Tuition and fees will be paid for some of the University of South Florida College of Nursing (USFCON) accelerated students under a new partnership with Moffitt Cancer Center and the university.
The scholarship includes tuition and fees for the entire program under the condition that students who apply must make a commitment to spend two years of employment at Moffitt after graduation. The partnership’s aim is to bridge the academic-practice gap by blending on-the-job training for student nurses with a structured transition program to the role of the professional nurse.
“We are so happy to be in this partnership with USF. These accelerated students will be a way for us to continue to build our pipeline of nurses for the future. It has been a great relationship working with the Dean and her faculty,” said Jane Fusilero, Moffitt’s chief nursing officer.
USFCON is among the top public institutions, ranked 34th overall nationwide, and is one of the highest recipients in Florida of National Institute of Health funding. Last year USFCON received expected funds of $69.9 million through 2025 to continue the follow-up of study participants in The Environmental Determinants of Diabetes in The Young (TEDDY) consortium. TEDDY is the largest multicenter prospective study of young children with genetic susceptibility to type 1 diabetes.
“We are very grateful and excited about this new opportunity through Moffitt Cancer Center for our second-degree nursing students,” said Usha Menon, dean of the USF Health College of Nursing and senior associate vice president for USF Health. “These students cannot always access traditional scholarships available to those attending college for the first time. The Moffitt scholarship will allow our students to focus on their studies in this very targeted pathway to professional practice as a nurse.”
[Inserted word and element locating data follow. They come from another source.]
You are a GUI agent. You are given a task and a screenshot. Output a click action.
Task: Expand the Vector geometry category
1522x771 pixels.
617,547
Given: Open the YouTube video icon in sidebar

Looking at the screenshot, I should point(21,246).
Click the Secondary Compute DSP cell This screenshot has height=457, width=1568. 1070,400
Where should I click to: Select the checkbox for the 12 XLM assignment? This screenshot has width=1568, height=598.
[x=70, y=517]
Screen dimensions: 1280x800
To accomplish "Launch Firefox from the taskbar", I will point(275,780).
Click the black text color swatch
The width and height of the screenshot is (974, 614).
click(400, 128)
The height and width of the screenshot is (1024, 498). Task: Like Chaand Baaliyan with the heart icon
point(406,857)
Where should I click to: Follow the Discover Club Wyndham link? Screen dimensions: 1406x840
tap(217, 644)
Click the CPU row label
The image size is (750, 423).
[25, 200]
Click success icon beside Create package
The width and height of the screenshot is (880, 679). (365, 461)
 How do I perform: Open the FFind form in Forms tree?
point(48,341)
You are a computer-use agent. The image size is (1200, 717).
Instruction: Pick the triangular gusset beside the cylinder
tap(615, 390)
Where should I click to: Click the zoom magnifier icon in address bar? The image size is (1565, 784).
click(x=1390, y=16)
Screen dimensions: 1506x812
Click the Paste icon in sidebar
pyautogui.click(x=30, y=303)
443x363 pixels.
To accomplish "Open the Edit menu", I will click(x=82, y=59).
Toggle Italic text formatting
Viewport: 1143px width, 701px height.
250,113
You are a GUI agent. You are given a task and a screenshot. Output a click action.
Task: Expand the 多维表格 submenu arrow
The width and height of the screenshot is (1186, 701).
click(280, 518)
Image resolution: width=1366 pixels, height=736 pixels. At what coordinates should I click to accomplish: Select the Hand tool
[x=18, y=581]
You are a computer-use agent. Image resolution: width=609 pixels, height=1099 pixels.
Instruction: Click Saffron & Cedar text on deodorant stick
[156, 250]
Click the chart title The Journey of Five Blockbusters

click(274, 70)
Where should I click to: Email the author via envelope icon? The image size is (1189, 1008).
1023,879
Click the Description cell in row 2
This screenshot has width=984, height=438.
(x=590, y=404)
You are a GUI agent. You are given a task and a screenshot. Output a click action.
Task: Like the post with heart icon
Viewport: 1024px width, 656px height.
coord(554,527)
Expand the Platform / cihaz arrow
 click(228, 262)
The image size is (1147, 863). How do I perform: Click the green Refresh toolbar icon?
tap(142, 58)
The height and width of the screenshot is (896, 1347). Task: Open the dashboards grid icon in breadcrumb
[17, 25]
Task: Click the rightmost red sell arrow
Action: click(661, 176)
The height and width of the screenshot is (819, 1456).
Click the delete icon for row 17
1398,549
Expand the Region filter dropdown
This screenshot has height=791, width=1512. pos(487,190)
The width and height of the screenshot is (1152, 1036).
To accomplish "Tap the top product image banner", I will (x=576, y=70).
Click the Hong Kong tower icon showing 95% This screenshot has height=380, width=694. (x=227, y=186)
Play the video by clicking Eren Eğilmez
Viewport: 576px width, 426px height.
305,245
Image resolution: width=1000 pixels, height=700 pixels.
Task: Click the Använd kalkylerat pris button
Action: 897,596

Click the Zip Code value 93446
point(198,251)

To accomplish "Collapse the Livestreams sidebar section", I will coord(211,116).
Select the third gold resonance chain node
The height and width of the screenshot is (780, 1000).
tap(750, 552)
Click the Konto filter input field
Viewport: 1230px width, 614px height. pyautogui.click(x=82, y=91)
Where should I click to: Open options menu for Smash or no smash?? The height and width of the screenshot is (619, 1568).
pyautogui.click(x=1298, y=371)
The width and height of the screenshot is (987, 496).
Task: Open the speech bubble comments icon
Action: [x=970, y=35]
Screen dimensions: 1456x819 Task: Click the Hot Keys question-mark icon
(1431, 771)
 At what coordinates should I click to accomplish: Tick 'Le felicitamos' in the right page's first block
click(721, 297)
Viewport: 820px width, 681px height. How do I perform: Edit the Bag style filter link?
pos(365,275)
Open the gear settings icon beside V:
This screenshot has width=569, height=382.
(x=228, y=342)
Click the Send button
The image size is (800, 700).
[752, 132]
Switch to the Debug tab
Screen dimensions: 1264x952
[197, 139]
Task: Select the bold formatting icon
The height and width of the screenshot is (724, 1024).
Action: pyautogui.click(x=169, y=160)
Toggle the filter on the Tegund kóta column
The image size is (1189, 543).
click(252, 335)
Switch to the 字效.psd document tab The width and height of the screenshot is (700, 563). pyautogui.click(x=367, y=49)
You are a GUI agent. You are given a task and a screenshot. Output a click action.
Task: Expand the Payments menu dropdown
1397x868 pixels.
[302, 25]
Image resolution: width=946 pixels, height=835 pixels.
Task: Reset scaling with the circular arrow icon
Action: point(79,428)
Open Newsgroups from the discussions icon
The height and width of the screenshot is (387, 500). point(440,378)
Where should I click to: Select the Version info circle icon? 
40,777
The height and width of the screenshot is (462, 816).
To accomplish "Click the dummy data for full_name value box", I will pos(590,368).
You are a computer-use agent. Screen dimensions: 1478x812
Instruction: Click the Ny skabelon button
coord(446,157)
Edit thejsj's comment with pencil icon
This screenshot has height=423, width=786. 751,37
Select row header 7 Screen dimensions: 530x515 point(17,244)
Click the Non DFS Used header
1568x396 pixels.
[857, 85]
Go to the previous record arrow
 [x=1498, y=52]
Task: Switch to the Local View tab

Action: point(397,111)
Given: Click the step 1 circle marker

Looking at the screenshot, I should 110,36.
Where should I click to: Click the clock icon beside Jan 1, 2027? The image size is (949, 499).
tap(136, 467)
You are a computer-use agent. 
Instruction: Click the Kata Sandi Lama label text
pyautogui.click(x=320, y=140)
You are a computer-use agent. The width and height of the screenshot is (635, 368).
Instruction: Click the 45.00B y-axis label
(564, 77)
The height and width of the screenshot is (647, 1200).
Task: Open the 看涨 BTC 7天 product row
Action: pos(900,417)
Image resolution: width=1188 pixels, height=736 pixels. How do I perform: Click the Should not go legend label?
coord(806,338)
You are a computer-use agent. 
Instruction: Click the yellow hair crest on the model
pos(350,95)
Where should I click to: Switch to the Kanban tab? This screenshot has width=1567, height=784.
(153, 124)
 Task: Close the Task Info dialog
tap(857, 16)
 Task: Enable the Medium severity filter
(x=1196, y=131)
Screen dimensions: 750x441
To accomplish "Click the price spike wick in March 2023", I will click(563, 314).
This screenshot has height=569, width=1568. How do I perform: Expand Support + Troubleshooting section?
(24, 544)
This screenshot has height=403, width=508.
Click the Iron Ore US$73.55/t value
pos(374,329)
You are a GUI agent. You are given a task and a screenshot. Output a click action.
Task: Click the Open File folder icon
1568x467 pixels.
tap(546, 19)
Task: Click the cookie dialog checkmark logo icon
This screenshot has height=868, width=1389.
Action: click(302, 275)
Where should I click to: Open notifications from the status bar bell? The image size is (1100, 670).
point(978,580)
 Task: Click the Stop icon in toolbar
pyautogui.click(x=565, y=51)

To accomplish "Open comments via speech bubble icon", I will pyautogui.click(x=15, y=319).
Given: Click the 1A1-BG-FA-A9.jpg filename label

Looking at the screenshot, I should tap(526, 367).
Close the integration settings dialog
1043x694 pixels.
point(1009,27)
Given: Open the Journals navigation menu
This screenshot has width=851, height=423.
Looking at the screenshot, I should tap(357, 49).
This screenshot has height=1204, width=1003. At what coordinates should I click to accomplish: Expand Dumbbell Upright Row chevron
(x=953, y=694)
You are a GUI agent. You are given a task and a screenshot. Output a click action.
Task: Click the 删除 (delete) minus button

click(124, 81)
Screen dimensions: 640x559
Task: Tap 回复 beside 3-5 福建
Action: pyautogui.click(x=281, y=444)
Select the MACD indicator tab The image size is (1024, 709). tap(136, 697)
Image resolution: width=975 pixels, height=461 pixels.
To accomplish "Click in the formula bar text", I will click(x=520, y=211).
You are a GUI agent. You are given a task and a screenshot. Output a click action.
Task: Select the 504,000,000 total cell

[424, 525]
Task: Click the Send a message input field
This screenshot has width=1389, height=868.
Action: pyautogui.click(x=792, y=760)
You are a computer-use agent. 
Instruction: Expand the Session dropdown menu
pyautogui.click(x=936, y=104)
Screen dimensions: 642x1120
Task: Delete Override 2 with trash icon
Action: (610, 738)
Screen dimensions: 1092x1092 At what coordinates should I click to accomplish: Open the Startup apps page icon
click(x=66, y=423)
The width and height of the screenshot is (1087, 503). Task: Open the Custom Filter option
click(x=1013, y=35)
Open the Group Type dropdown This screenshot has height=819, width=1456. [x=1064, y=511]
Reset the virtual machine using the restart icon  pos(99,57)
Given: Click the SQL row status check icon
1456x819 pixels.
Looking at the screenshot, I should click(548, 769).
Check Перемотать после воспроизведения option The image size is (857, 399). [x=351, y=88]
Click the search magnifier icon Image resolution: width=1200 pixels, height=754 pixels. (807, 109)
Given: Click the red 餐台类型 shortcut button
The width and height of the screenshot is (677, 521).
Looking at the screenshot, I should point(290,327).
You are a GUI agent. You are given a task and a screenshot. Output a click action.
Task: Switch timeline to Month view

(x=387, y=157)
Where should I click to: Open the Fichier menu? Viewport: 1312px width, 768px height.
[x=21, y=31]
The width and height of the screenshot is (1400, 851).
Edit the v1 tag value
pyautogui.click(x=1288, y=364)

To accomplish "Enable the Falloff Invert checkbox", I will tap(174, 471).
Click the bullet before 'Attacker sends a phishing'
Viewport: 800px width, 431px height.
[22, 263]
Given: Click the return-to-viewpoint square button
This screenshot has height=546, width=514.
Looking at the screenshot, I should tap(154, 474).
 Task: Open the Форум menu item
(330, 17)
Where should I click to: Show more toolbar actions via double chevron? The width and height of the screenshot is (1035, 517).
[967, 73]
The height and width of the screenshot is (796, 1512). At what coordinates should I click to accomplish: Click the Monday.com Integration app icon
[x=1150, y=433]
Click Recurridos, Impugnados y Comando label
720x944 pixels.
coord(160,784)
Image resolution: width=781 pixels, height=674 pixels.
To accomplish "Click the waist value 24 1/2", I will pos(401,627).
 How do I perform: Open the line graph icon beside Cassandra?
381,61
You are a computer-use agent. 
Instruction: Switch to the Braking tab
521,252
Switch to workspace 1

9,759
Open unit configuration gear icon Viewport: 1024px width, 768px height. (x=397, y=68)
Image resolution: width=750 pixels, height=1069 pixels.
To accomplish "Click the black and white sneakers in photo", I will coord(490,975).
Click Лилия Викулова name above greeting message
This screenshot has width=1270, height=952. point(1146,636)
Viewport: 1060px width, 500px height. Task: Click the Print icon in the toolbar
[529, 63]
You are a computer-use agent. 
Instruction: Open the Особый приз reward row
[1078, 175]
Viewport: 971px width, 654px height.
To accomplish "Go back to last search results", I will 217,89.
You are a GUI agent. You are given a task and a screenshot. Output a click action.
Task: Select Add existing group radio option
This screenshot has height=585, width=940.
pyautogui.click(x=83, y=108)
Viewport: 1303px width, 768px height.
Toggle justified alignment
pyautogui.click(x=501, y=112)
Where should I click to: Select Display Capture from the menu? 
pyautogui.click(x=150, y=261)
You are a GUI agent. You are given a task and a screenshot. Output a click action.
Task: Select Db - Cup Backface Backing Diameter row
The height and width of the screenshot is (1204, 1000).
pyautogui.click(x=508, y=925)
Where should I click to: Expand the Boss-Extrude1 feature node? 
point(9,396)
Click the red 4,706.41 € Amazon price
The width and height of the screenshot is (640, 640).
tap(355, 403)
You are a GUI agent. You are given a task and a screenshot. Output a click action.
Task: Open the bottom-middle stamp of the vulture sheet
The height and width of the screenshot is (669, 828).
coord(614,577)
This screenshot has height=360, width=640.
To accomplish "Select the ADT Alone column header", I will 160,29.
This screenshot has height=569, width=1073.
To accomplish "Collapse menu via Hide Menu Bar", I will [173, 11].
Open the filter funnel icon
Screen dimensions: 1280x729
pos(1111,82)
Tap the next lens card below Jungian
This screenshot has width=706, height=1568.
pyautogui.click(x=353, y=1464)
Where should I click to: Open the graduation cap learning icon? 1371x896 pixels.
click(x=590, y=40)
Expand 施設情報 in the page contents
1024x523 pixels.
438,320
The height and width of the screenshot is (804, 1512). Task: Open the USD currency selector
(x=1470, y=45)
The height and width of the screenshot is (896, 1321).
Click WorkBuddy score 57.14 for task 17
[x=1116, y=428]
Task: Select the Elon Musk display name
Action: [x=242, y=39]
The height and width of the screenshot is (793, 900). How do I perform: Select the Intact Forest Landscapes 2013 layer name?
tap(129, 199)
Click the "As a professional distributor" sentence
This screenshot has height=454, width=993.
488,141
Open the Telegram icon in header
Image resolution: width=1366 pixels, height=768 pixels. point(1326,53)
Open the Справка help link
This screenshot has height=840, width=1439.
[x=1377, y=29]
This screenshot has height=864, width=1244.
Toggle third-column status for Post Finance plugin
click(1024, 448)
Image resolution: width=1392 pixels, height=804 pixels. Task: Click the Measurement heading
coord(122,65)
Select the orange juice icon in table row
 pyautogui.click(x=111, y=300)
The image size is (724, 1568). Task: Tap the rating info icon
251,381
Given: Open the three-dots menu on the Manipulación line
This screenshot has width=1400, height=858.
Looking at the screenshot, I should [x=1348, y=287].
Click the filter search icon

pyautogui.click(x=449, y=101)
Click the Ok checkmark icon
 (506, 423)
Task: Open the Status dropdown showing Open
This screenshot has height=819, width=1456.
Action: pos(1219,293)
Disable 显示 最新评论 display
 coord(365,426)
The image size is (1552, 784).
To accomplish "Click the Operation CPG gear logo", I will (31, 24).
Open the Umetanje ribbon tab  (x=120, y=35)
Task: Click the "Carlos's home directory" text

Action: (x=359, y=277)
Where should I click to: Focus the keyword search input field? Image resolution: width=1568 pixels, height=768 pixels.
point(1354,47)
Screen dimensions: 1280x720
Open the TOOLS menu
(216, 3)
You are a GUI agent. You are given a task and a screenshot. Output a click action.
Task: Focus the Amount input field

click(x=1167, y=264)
Moffitt’s partnership is the latest in research and health care providers and universities in order to mitigate the ongoing nursing shortage in Florida. In a move similar to Moffitt’s HCA Healthcare donated $1.5 million in April to Florida International University’s (FIU) Nicole Wertheim College of Nursing Health Sciences in a partnership to expand its faculty and offer scholarships to increase enrollment.
The Florida Hospital Association (FHA) recently conducted a survey of its member institutions, finding an alarming Registered Nurse turnover rate of 25 percent, also noting turnover in over a third of its total critical care unit workforce. FHA projects a deficit of 59,100 nurses in Florida by 2035. According to the U.S. Bureau of Labor Statistics, job growth for nurses in Florida expects to grow by 21 percent, while 40 percent of nurses will approach retirement age in the next decade. The report also noted that stressful working conditions caused by the pandemic were leading swaths of healthcare workers to resign from positions, citing burnout and fatigue.